`trie-db` 0.31.0 causes huge benchmark regression for storage-heavy   extrinsics

## The problem

We have observed a **huge** regression in benchmark execution time once bumping from `trie-db` `0.30.0` to `0.31.0` from benchmark whose setup does massive storage operations.

This is **critical** because we can't confidently benchmark some pallets for the upcoming `2.1.0` Polkadot / Kusama [release](https://github.com/polkadot-fellows/runtimes/pull/1065).


## A concrete example

Let's take a simple dummy extrinsic as example:

`force_apply_min_commission` ([here](https://github.com/paritytech/polkadot-sdk/blob/master/substrate/frame/staking-async/src/benchmarking.rs#L900-L900)) is a simple extrinsic doing 2read and 1 write so having ms as execution time doesn't make sense.

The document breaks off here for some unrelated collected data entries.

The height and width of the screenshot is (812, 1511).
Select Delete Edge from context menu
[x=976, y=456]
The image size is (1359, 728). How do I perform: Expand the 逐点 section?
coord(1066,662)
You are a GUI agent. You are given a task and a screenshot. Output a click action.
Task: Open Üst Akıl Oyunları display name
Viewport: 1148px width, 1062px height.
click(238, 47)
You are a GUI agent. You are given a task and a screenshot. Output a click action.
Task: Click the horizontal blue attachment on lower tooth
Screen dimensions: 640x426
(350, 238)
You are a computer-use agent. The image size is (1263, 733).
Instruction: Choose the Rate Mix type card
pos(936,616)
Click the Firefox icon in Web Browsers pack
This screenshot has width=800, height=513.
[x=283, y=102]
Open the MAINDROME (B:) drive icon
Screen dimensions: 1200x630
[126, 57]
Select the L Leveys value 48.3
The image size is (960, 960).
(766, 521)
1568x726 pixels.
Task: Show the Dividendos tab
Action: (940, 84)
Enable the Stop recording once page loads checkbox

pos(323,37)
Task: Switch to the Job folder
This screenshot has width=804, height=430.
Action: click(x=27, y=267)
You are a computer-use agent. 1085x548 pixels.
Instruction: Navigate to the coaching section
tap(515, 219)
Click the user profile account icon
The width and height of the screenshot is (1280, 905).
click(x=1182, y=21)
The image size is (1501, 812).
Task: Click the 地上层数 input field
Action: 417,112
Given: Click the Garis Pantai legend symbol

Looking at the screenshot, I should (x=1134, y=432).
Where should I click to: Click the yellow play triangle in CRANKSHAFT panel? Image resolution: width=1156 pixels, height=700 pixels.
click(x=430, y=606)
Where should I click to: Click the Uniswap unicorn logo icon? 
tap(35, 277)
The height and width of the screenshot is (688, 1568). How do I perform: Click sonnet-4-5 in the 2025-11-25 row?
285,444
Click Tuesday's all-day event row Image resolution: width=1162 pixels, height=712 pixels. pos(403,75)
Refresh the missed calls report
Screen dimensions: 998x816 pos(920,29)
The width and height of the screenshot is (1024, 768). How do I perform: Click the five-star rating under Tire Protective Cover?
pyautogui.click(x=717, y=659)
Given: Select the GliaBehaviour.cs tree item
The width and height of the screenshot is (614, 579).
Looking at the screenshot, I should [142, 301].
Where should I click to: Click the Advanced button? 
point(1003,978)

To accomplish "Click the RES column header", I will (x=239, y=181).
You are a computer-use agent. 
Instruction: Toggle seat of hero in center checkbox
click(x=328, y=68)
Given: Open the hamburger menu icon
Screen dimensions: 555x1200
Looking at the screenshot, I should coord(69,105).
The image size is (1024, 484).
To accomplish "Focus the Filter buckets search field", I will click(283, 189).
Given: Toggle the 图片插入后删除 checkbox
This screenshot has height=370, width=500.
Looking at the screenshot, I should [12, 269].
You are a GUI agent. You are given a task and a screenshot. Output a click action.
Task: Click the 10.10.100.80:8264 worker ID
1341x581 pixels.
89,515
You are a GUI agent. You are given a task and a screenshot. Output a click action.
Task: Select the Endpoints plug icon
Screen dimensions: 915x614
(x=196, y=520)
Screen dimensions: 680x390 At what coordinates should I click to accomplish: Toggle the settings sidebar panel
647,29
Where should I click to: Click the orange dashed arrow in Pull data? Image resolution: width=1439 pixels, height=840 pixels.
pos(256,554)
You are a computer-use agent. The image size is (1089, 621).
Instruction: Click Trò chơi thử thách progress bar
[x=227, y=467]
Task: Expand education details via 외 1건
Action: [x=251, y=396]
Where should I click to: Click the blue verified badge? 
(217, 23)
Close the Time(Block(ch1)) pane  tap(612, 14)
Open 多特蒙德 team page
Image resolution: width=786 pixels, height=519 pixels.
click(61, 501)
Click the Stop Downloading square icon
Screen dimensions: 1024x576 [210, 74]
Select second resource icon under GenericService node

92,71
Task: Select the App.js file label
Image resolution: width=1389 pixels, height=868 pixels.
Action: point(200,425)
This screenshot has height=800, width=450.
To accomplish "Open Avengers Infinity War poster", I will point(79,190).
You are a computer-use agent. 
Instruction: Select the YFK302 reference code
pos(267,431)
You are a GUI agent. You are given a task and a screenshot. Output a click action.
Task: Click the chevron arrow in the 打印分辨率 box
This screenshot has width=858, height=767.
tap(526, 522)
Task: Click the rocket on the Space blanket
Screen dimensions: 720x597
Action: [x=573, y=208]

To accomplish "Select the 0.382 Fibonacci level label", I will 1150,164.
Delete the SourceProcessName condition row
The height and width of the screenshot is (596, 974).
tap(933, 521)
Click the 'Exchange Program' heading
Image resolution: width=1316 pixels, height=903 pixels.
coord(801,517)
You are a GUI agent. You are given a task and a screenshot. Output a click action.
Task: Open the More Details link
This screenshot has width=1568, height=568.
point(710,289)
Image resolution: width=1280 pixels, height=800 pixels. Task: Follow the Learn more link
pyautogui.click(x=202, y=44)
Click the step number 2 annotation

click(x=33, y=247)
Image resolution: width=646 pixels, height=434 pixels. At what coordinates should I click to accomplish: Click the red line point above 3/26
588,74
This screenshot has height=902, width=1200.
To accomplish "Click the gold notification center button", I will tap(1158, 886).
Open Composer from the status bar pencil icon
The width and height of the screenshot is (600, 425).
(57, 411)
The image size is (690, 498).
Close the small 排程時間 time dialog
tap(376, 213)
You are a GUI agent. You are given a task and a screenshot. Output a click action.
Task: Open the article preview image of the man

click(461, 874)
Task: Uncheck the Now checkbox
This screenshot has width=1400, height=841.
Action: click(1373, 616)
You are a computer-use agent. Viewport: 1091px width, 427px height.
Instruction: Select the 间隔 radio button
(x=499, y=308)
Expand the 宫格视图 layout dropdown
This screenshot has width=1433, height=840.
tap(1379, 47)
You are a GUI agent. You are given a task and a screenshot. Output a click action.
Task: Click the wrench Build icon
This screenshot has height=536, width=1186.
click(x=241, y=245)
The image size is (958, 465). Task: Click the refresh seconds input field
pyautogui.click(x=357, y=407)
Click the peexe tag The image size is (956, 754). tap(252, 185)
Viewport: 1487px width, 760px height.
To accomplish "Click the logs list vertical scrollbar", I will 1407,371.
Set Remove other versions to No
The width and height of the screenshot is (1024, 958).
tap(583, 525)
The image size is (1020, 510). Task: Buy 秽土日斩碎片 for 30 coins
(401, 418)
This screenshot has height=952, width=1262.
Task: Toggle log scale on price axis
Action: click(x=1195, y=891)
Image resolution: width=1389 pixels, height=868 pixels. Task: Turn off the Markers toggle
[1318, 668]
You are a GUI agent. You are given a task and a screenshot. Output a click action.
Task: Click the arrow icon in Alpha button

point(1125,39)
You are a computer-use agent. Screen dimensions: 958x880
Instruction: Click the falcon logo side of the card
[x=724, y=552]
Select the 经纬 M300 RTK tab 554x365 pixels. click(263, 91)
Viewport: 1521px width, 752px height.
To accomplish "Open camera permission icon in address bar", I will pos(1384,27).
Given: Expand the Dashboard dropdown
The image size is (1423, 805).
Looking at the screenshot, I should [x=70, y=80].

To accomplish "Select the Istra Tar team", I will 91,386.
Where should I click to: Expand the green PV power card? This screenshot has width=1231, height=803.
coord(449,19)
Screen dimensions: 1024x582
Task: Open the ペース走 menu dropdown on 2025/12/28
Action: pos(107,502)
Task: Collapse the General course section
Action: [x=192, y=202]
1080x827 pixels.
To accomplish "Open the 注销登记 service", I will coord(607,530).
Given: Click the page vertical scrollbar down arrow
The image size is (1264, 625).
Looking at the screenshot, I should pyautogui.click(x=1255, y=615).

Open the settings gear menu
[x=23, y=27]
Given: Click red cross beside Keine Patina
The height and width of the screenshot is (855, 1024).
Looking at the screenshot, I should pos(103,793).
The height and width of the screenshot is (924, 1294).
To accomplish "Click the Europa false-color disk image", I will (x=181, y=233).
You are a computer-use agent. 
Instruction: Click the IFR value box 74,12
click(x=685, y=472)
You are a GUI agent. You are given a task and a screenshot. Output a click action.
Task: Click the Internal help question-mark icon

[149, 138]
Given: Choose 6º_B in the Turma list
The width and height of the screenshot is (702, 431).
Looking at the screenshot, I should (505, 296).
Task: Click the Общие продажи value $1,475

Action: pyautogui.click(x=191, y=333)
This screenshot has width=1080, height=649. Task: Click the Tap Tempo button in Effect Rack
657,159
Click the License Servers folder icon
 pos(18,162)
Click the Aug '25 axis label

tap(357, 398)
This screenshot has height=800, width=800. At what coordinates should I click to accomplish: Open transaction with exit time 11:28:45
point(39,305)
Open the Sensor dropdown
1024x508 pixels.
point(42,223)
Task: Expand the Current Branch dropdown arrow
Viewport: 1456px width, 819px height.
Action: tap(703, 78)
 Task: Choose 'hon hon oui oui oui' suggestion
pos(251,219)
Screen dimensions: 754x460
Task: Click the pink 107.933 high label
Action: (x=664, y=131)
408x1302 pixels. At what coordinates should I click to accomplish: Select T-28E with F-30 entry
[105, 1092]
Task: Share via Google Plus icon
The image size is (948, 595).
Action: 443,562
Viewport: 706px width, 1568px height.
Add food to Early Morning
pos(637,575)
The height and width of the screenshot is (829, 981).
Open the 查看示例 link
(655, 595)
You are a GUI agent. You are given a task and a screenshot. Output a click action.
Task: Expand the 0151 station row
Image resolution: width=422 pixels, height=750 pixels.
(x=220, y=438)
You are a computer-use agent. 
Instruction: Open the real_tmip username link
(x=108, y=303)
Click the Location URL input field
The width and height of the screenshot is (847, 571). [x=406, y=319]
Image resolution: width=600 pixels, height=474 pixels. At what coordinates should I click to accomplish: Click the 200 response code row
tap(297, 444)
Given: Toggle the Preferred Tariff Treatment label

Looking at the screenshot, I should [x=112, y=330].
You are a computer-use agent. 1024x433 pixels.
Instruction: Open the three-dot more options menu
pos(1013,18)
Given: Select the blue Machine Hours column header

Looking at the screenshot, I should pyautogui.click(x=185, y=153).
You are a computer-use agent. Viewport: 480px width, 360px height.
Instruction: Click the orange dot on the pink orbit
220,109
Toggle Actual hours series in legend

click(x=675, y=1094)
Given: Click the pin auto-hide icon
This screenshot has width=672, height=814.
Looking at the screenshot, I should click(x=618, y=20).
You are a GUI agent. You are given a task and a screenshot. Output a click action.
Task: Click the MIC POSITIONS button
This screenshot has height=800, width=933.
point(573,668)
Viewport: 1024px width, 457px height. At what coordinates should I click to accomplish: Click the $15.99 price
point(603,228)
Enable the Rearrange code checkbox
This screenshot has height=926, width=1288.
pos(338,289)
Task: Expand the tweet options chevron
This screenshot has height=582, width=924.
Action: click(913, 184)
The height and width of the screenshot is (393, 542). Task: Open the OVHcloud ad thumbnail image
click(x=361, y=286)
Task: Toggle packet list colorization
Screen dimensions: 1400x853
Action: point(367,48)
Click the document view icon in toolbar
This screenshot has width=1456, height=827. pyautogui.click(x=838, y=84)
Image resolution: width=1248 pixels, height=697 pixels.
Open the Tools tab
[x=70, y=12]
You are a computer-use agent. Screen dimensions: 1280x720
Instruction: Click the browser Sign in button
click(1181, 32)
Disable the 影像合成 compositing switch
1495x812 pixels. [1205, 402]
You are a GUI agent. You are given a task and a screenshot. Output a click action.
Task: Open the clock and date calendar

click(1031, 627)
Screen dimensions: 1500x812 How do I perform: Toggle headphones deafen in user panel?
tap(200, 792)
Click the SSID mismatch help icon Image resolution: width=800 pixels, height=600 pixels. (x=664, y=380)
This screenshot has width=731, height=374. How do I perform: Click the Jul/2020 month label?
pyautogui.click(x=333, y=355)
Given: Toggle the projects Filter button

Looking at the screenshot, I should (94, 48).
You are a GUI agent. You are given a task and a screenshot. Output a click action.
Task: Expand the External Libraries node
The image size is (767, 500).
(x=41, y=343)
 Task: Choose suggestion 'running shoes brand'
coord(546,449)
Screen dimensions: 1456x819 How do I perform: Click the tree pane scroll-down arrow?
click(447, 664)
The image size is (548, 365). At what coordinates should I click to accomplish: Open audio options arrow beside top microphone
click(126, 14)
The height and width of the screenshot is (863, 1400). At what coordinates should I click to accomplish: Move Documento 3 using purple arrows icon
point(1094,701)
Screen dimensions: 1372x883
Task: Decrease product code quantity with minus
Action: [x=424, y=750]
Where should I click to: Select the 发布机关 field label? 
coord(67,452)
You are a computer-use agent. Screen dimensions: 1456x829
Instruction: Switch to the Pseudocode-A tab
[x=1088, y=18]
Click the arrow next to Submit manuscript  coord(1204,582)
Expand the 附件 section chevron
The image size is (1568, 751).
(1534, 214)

What is peculiar in the specific benchmark (and in many in staking-async pallet in the SDK) is that before benchmarking,  we do massive  storage deletion (e.g. on PolkadotAH we delete 27k nominators/ validators and all related storage items - so a lot). This happens in the benchmark setup phase and shouldn't therefore leak into benchmark results (see `Notes` at the end for a recent fix/workaround in frame-omni-bencher).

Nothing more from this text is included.